(Problem to work on): Reproduce every record exactly as written.

◆ ◆ ◆ ◆ ◆

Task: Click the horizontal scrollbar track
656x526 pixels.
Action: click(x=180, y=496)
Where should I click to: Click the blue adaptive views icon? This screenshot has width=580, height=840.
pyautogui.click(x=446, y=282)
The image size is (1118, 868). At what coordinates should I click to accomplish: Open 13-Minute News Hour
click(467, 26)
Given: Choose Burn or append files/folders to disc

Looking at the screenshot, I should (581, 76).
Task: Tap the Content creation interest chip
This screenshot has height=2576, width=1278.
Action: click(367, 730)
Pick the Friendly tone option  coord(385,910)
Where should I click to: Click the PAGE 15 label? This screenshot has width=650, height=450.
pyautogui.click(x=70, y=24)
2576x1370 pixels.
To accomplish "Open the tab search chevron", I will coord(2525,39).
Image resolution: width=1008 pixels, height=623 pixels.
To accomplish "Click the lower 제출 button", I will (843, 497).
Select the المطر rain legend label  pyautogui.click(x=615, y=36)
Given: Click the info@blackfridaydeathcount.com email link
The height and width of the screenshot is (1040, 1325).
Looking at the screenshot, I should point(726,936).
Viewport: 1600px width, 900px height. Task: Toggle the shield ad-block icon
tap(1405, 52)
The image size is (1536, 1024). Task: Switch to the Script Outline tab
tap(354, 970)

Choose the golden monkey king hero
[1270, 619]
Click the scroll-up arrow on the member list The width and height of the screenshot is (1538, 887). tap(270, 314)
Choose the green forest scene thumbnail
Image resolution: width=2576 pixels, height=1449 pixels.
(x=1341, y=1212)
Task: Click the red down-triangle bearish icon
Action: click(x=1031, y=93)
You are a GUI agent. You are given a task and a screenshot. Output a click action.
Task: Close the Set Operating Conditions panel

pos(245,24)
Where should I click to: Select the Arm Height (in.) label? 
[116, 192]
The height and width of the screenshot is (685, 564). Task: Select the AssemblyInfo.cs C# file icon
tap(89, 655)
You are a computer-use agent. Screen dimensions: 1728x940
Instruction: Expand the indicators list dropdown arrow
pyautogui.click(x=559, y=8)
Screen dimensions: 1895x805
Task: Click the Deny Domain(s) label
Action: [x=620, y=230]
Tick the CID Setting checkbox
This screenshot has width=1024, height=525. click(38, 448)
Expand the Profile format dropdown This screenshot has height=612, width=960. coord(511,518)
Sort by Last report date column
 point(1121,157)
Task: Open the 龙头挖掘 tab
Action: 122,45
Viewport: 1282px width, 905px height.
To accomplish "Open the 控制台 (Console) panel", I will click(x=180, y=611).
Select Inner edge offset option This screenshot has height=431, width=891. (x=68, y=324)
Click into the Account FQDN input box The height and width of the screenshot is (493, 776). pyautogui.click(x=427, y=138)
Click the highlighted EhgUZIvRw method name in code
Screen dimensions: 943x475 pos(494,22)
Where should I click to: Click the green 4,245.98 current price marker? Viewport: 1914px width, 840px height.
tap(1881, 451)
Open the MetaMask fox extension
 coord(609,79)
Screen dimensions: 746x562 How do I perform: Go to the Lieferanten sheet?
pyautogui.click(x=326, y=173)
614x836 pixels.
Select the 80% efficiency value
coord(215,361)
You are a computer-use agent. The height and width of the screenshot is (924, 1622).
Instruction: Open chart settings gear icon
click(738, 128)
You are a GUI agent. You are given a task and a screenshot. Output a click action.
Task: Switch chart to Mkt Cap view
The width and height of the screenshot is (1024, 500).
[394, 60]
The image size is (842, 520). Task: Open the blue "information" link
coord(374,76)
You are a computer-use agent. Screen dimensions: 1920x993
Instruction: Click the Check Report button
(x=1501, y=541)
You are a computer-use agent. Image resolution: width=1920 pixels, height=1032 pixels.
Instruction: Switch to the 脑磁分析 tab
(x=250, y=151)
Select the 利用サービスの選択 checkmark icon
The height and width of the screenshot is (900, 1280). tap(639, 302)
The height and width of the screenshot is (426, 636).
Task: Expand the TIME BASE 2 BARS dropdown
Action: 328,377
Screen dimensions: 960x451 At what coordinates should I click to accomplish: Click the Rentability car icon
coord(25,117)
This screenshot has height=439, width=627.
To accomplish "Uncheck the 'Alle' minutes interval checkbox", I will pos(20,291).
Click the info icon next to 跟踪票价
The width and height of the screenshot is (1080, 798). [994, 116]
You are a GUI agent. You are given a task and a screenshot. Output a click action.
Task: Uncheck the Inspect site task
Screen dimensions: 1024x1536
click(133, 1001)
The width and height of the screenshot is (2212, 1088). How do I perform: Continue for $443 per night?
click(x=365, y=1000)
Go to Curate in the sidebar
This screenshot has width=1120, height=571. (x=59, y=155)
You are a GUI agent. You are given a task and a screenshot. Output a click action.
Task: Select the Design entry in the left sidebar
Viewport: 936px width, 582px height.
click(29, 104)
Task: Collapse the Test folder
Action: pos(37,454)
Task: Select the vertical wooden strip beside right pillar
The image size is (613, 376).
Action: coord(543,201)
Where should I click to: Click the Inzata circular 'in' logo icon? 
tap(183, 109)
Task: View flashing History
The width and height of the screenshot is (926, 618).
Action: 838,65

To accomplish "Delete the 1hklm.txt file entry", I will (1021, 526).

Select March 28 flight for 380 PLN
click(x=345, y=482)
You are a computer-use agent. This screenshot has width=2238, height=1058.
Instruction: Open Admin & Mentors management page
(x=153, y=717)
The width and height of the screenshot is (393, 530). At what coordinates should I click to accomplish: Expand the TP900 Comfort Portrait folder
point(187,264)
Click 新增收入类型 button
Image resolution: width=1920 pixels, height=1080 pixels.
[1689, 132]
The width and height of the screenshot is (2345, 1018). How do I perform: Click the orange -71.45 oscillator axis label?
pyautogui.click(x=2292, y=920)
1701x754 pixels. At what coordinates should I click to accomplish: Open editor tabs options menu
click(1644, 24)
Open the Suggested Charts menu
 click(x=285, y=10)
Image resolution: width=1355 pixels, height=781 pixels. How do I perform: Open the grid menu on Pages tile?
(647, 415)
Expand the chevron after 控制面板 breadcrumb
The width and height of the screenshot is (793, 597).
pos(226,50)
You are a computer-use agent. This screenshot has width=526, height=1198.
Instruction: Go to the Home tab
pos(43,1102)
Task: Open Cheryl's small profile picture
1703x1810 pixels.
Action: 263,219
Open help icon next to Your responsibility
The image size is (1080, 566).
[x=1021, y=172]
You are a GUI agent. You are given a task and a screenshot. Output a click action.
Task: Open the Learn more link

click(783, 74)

◆ ◆ ◆ ◆ ◆

(Result for this task):
Task: Click the horizontal scrollbar track
656x526 pixels.
Action: click(x=180, y=496)
Where should I click to: Click the blue adaptive views icon? This screenshot has width=580, height=840.
pyautogui.click(x=446, y=282)
The image size is (1118, 868). At what coordinates should I click to accomplish: Open 13-Minute News Hour
click(467, 26)
Given: Choose Burn or append files/folders to disc

Looking at the screenshot, I should (581, 76).
Task: Tap the Content creation interest chip
This screenshot has height=2576, width=1278.
Action: click(367, 730)
Pick the Friendly tone option  coord(385,910)
Where should I click to: Click the PAGE 15 label? This screenshot has width=650, height=450.
pyautogui.click(x=70, y=24)
2576x1370 pixels.
To accomplish "Open the tab search chevron", I will coord(2525,39).
Image resolution: width=1008 pixels, height=623 pixels.
To accomplish "Click the lower 제출 button", I will (843, 497).
Select the المطر rain legend label  pyautogui.click(x=615, y=36)
Given: Click the info@blackfridaydeathcount.com email link
The height and width of the screenshot is (1040, 1325).
Looking at the screenshot, I should point(726,936).
Viewport: 1600px width, 900px height. Task: Toggle the shield ad-block icon
tap(1405, 52)
The image size is (1536, 1024). Task: Switch to the Script Outline tab
tap(354, 970)

Choose the golden monkey king hero
[1270, 619]
Click the scroll-up arrow on the member list The width and height of the screenshot is (1538, 887). tap(270, 314)
Choose the green forest scene thumbnail
Image resolution: width=2576 pixels, height=1449 pixels.
(x=1341, y=1212)
Task: Click the red down-triangle bearish icon
Action: click(x=1031, y=93)
You are a GUI agent. You are given a task and a screenshot. Output a click action.
Task: Close the Set Operating Conditions panel

pos(245,24)
Where should I click to: Select the Arm Height (in.) label? 
[116, 192]
The height and width of the screenshot is (685, 564). Task: Select the AssemblyInfo.cs C# file icon
tap(89, 655)
You are a computer-use agent. Screen dimensions: 1728x940
Instruction: Expand the indicators list dropdown arrow
pyautogui.click(x=559, y=8)
Screen dimensions: 1895x805
Task: Click the Deny Domain(s) label
Action: [x=620, y=230]
Tick the CID Setting checkbox
This screenshot has width=1024, height=525. click(38, 448)
Expand the Profile format dropdown This screenshot has height=612, width=960. coord(511,518)
Sort by Last report date column
 point(1121,157)
Task: Open the 龙头挖掘 tab
Action: 122,45
Viewport: 1282px width, 905px height.
To accomplish "Open the 控制台 (Console) panel", I will click(x=180, y=611).
Select Inner edge offset option This screenshot has height=431, width=891. (x=68, y=324)
Click into the Account FQDN input box The height and width of the screenshot is (493, 776). pyautogui.click(x=427, y=138)
Click the highlighted EhgUZIvRw method name in code
Screen dimensions: 943x475 pos(494,22)
Where should I click to: Click the green 4,245.98 current price marker? Viewport: 1914px width, 840px height.
tap(1881, 451)
Open the MetaMask fox extension
 coord(609,79)
Screen dimensions: 746x562 How do I perform: Go to the Lieferanten sheet?
pyautogui.click(x=326, y=173)
614x836 pixels.
Select the 80% efficiency value
coord(215,361)
You are a computer-use agent. The height and width of the screenshot is (924, 1622).
Instruction: Open chart settings gear icon
click(738, 128)
You are a GUI agent. You are given a task and a screenshot. Output a click action.
Task: Switch chart to Mkt Cap view
The width and height of the screenshot is (1024, 500).
[394, 60]
The image size is (842, 520). Task: Open the blue "information" link
coord(374,76)
You are a computer-use agent. Screen dimensions: 1920x993
Instruction: Click the Check Report button
(x=1501, y=541)
You are a computer-use agent. Image resolution: width=1920 pixels, height=1032 pixels.
Instruction: Switch to the 脑磁分析 tab
(x=250, y=151)
Select the 利用サービスの選択 checkmark icon
The height and width of the screenshot is (900, 1280). tap(639, 302)
The height and width of the screenshot is (426, 636).
Task: Expand the TIME BASE 2 BARS dropdown
Action: 328,377
Screen dimensions: 960x451 At what coordinates should I click to accomplish: Click the Rentability car icon
coord(25,117)
This screenshot has height=439, width=627.
To accomplish "Uncheck the 'Alle' minutes interval checkbox", I will pos(20,291).
Click the info icon next to 跟踪票价
The width and height of the screenshot is (1080, 798). [994, 116]
You are a GUI agent. You are given a task and a screenshot. Output a click action.
Task: Uncheck the Inspect site task
Screen dimensions: 1024x1536
click(133, 1001)
The width and height of the screenshot is (2212, 1088). How do I perform: Continue for $443 per night?
click(x=365, y=1000)
Go to Curate in the sidebar
This screenshot has width=1120, height=571. (x=59, y=155)
You are a GUI agent. You are given a task and a screenshot. Output a click action.
Task: Select the Design entry in the left sidebar
Viewport: 936px width, 582px height.
click(29, 104)
Task: Collapse the Test folder
Action: pos(37,454)
Task: Select the vertical wooden strip beside right pillar
The image size is (613, 376).
Action: coord(543,201)
Where should I click to: Click the Inzata circular 'in' logo icon? 
tap(183, 109)
Task: View flashing History
The width and height of the screenshot is (926, 618).
Action: 838,65

To accomplish "Delete the 1hklm.txt file entry", I will (1021, 526).

Select March 28 flight for 380 PLN
click(x=345, y=482)
You are a computer-use agent. This screenshot has width=2238, height=1058.
Instruction: Open Admin & Mentors management page
(x=153, y=717)
The width and height of the screenshot is (393, 530). At what coordinates should I click to accomplish: Expand the TP900 Comfort Portrait folder
point(187,264)
Click 新增收入类型 button
Image resolution: width=1920 pixels, height=1080 pixels.
[1689, 132]
The width and height of the screenshot is (2345, 1018). How do I perform: Click the orange -71.45 oscillator axis label?
pyautogui.click(x=2292, y=920)
1701x754 pixels. At what coordinates should I click to accomplish: Open editor tabs options menu
click(1644, 24)
Open the Suggested Charts menu
 click(x=285, y=10)
Image resolution: width=1355 pixels, height=781 pixels. How do I perform: Open the grid menu on Pages tile?
(647, 415)
Expand the chevron after 控制面板 breadcrumb
The width and height of the screenshot is (793, 597).
pos(226,50)
You are a computer-use agent. This screenshot has width=526, height=1198.
Instruction: Go to the Home tab
pos(43,1102)
Task: Open Cheryl's small profile picture
1703x1810 pixels.
Action: 263,219
Open help icon next to Your responsibility
The image size is (1080, 566).
[x=1021, y=172]
You are a GUI agent. You are given a task and a screenshot. Output a click action.
Task: Open the Learn more link

click(783, 74)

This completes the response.